Book Synopsis A Woman's View by : Jeanine Basinger

Download or read book A Woman's View written by Jeanine Basinger and published by Knopf. This book was released on 2013-09-04 with total page 806 pages. Available in PDF, EPUB and Kindle. Book excerpt: Now, Voyager, Stella Dallas, Leaver Her to Heaven, Imitation of Life, Mildred Pierce, Gilda…these are only a few of the hundreds of “women’s films” that poured out of Hollywood during the thirties, forties, and fifties. The films were widely disparate in subject, sentiment, and technique, they nonetheless shared one dual purpose: to provide the audience (of women, primarily) with temporary liberation into a screen dream—of romance, sexuality, luxury, suffering, or even wickedness—and then send it home reminded of, reassured by, and resigned to the fact that no matter what else she might do, a woman’s most important job was…to be a woman. Now, with boundless knowledge and infectious enthusiasm, Jeanine Basinger illuminates the various surprising and subversive ways in which women’s films delivered their message. Basinger examines dozens of films, exploring the seemingly intractable contradictions at the convoluted heart of the woman’s genre—among them, the dilemma of the strong and glamorous woman who cedes her power when she feels it threatening her personal happiness, and the self-abnegating woman whose selflessness is not always as “noble” as it appears. Basinger looks at the stars who played these women and helps us understand the qualities—the right off-screen personae, the right on-screen attitudes, the right faces—that made them personify the woman’s film and equipped them to make believable drama or comedy out of the crackpot plots, the conflicting ideas, and the exaggerations of real behavior that characterize these movies. In each of the films the author discusses—whether melodrama, screwball comedy, musical, film noir, western, or biopic—a woman occupies the center of her particular universe. Her story—in its endless variations of rags to riches, boy meets girl, battle of the sexes, mother love, doomed romance—inevitably sends a highly potent mixed message: Yes, you women belong in your “proper place” (that is, content with the Big Three of the women’s film world—men, marriage, and motherhood), but meanwhile, and paradoxically, see what fun, glamour, and power you can enjoy along the way.
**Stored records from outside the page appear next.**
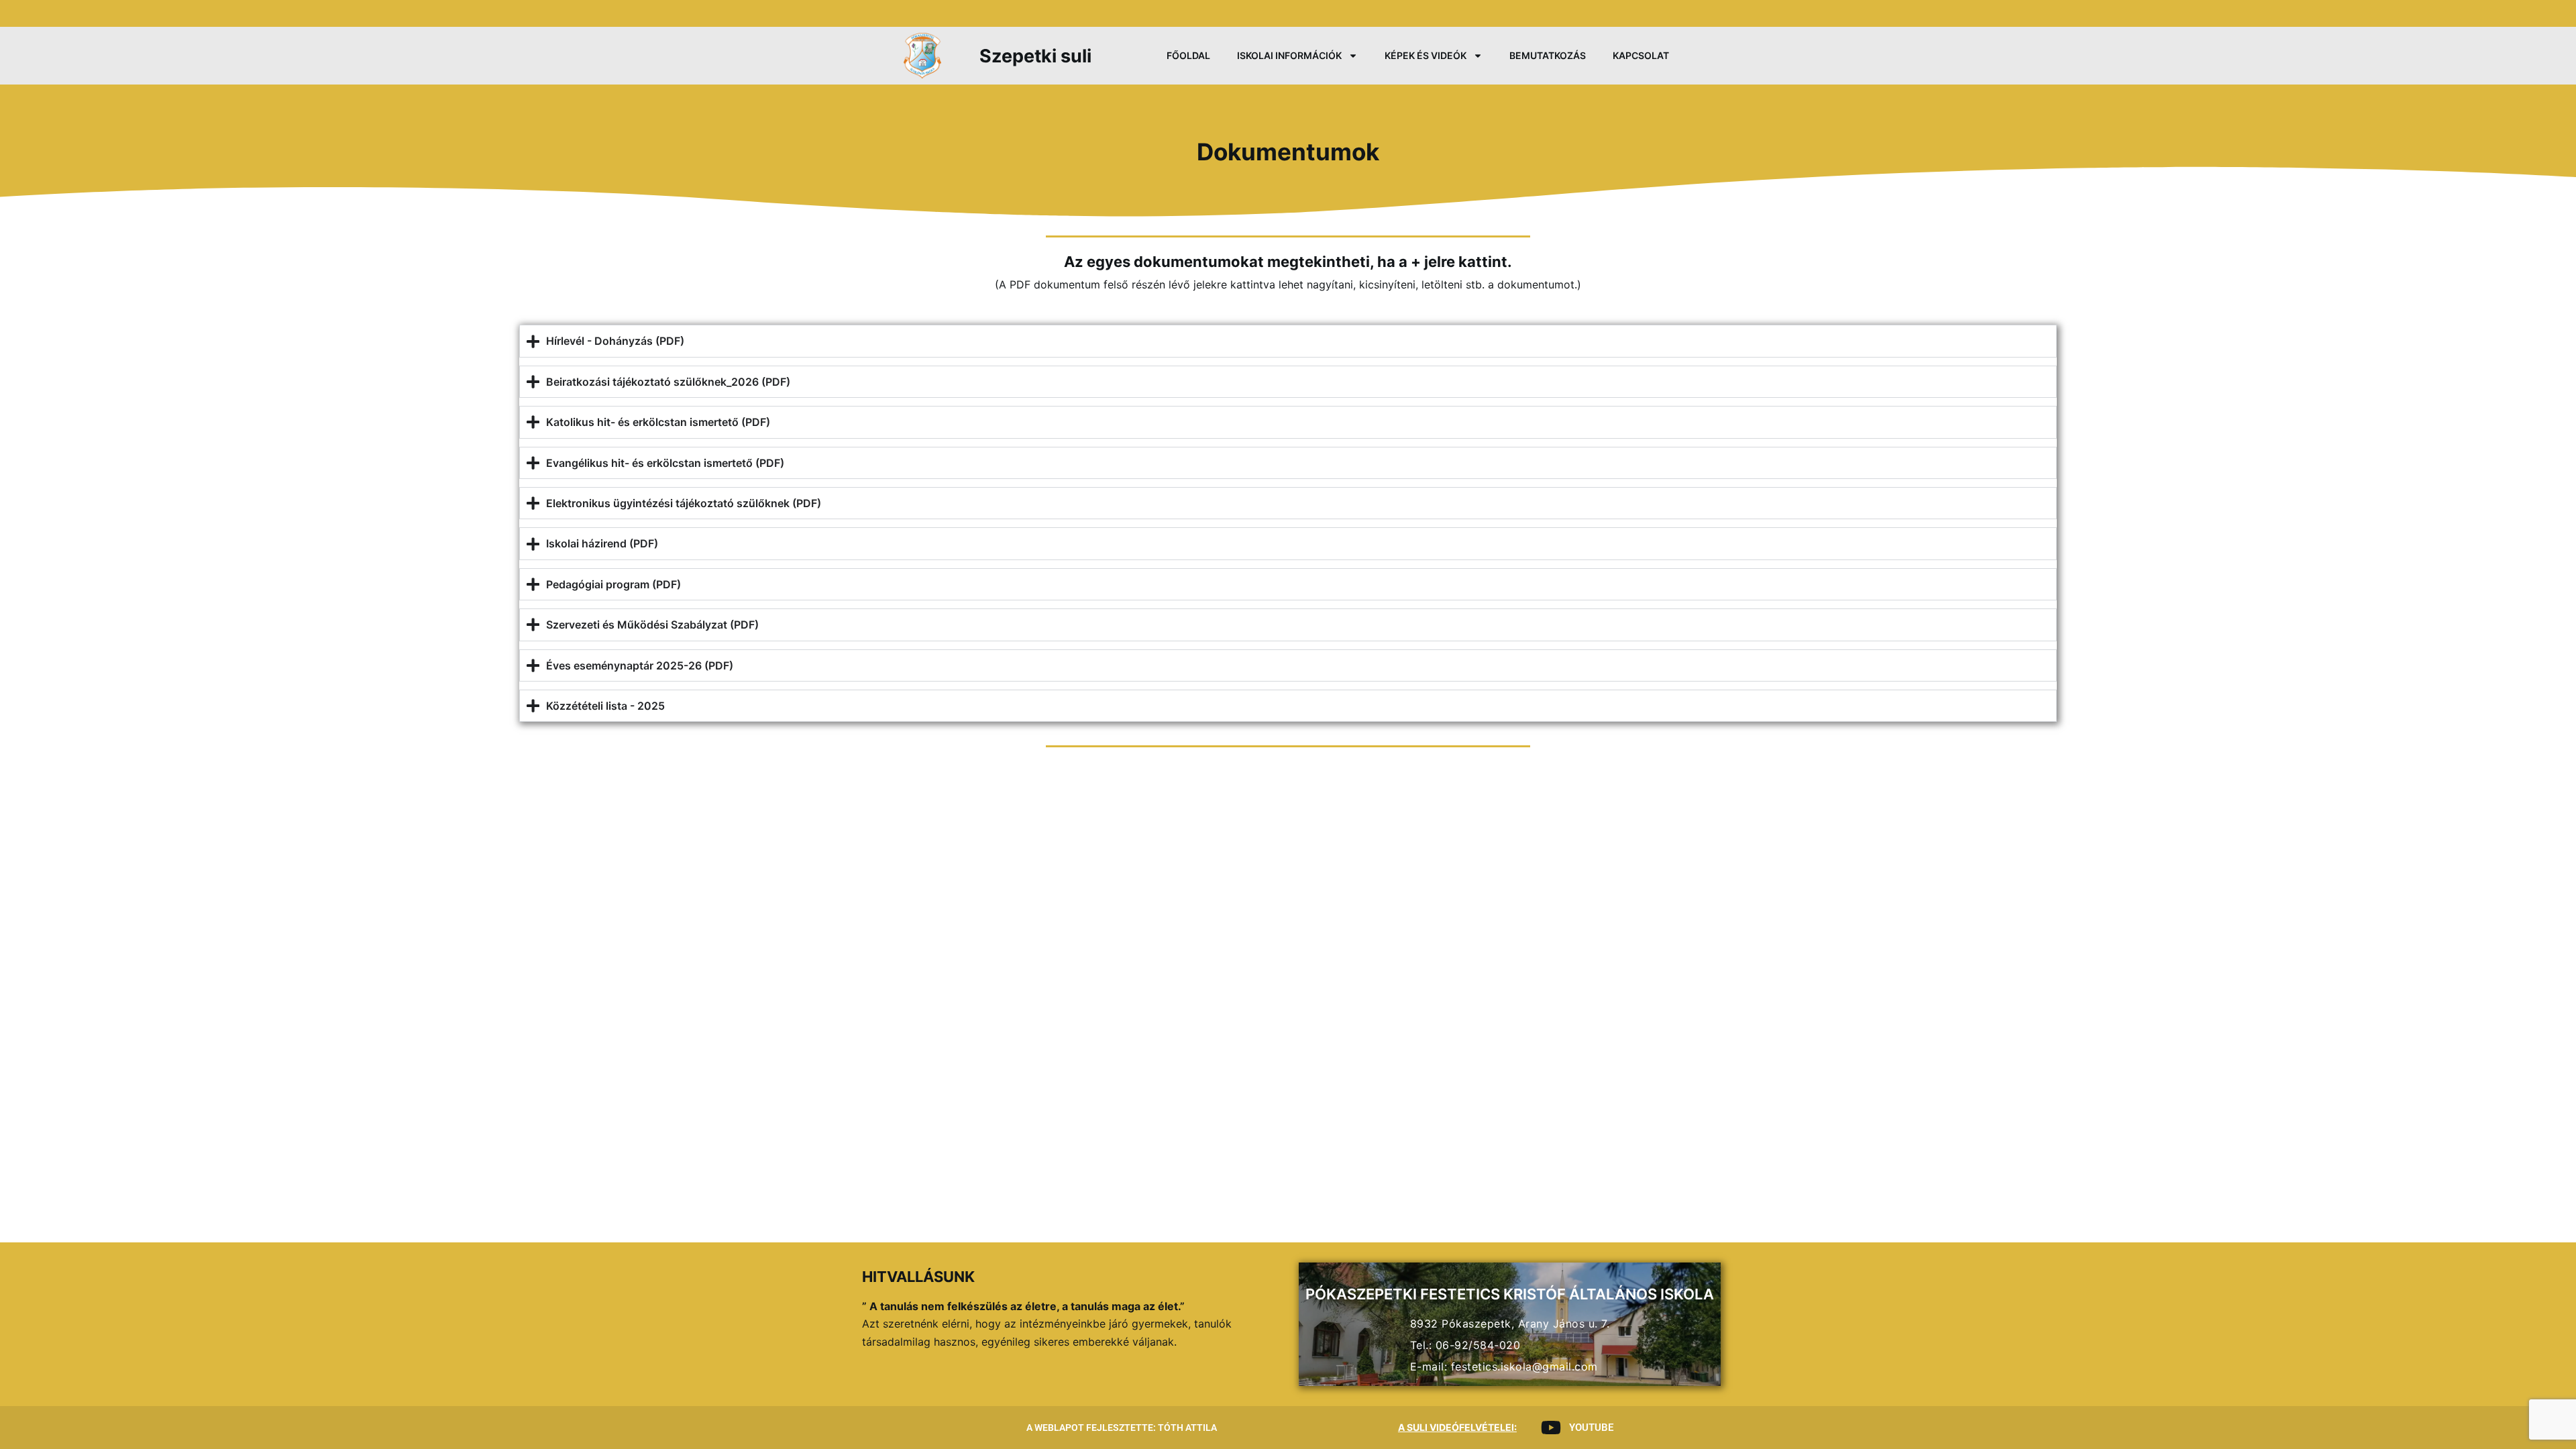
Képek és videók (1425, 55)
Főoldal (1188, 55)
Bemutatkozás (1547, 55)
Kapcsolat (1641, 55)
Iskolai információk (1289, 55)
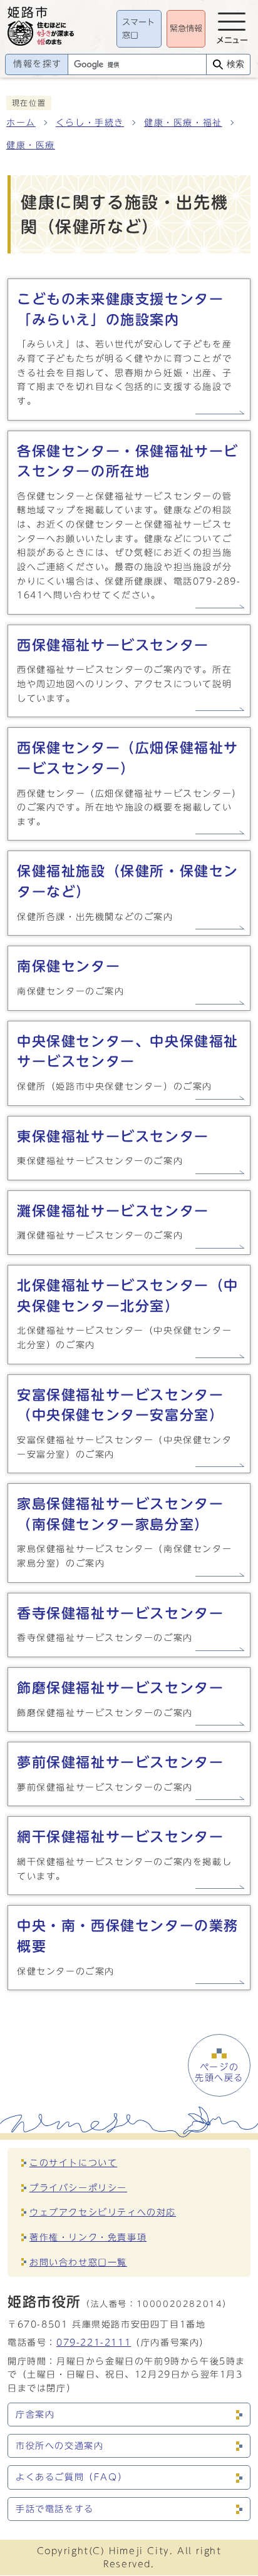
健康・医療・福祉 (183, 122)
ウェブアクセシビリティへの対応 (102, 2212)
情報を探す (37, 63)
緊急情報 (186, 28)
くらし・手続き (90, 122)
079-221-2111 (93, 2342)
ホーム (21, 122)
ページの (219, 2072)
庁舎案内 (35, 2414)
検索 (235, 64)
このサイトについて (73, 2162)
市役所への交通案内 (59, 2445)
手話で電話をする (55, 2509)
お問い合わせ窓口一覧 (78, 2262)
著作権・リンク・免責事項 (88, 2237)
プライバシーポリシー (78, 2187)
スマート (138, 29)
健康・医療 (30, 145)
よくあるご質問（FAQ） (71, 2477)
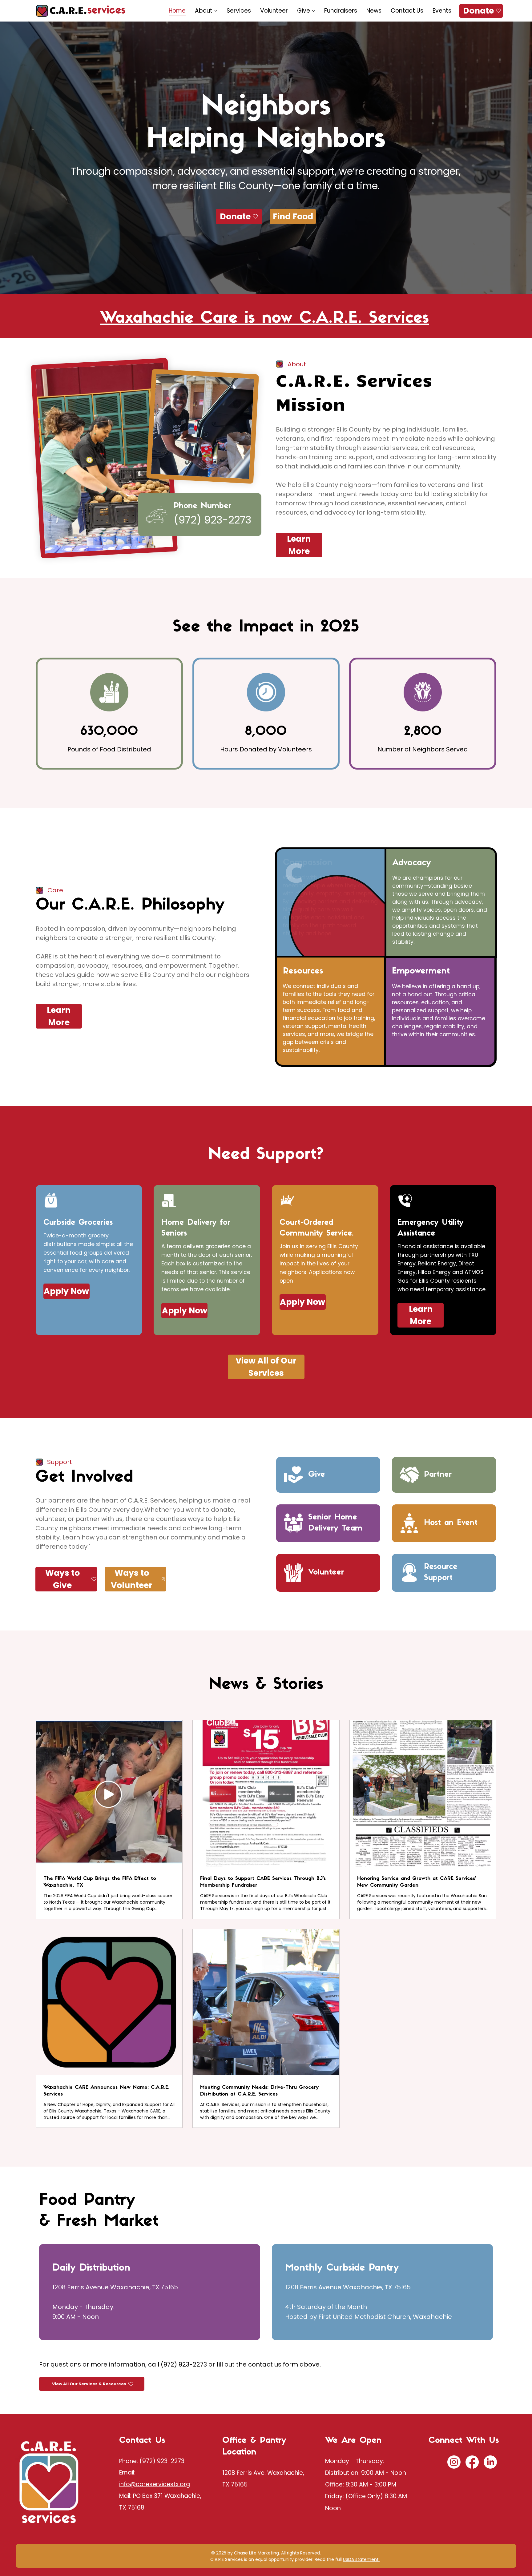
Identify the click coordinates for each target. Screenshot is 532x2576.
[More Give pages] (313, 10)
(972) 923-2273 (161, 2461)
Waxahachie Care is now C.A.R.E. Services (264, 319)
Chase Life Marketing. (257, 2553)
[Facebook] (472, 2462)
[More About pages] (215, 10)
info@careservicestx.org (154, 2484)
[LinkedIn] (490, 2462)
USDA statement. (361, 2559)
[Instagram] (454, 2462)
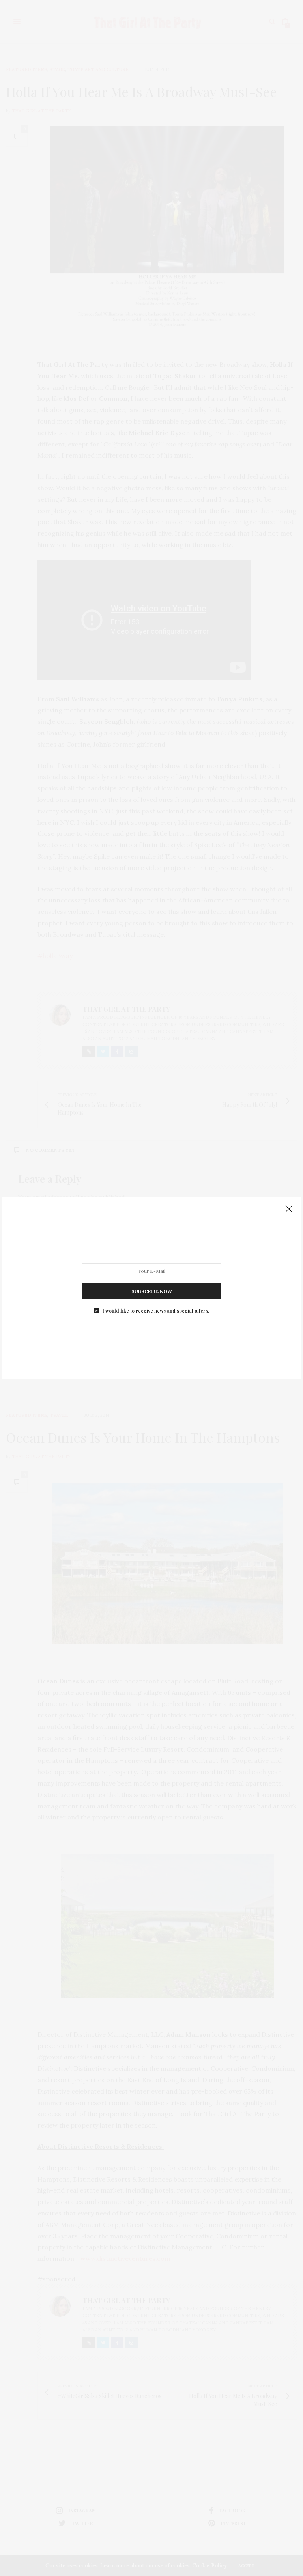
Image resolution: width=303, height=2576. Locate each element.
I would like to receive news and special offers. (156, 1310)
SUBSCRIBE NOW (151, 1291)
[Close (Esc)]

A Woman’s View deepens our understanding of the times and circumstances and attitudes out of which these movies were created.

A Woman's View

A Woman's View
Author :
Publisher : Brigham Young University Press
Total Pages : 584
Release :
ISBN-10 : WISC:89066432113
ISBN-13 :
Rating : 4/5 (13 Downloads)

Book Synopsis A Woman's View by : Helen Mar Whitney

Download or read book A Woman's View written by Helen Mar Whitney and published by Brigham Young University Press. This book was released on 1997 with total page 584 pages. Available in PDF, EPUB and Kindle. Book excerpt: Collection of reminiscences on Latter-day Saint life written by Helen Mar Whitney for the Woman's Exponent between 1880 and 1887. Contains accounts of major events in the history of the Church of Jesus Christ of Latter-day Saints and provides a panoramic picture of nineteenth-century Mormon life. Accounts include excerpts from other people's discourses, letters, diaries, etc.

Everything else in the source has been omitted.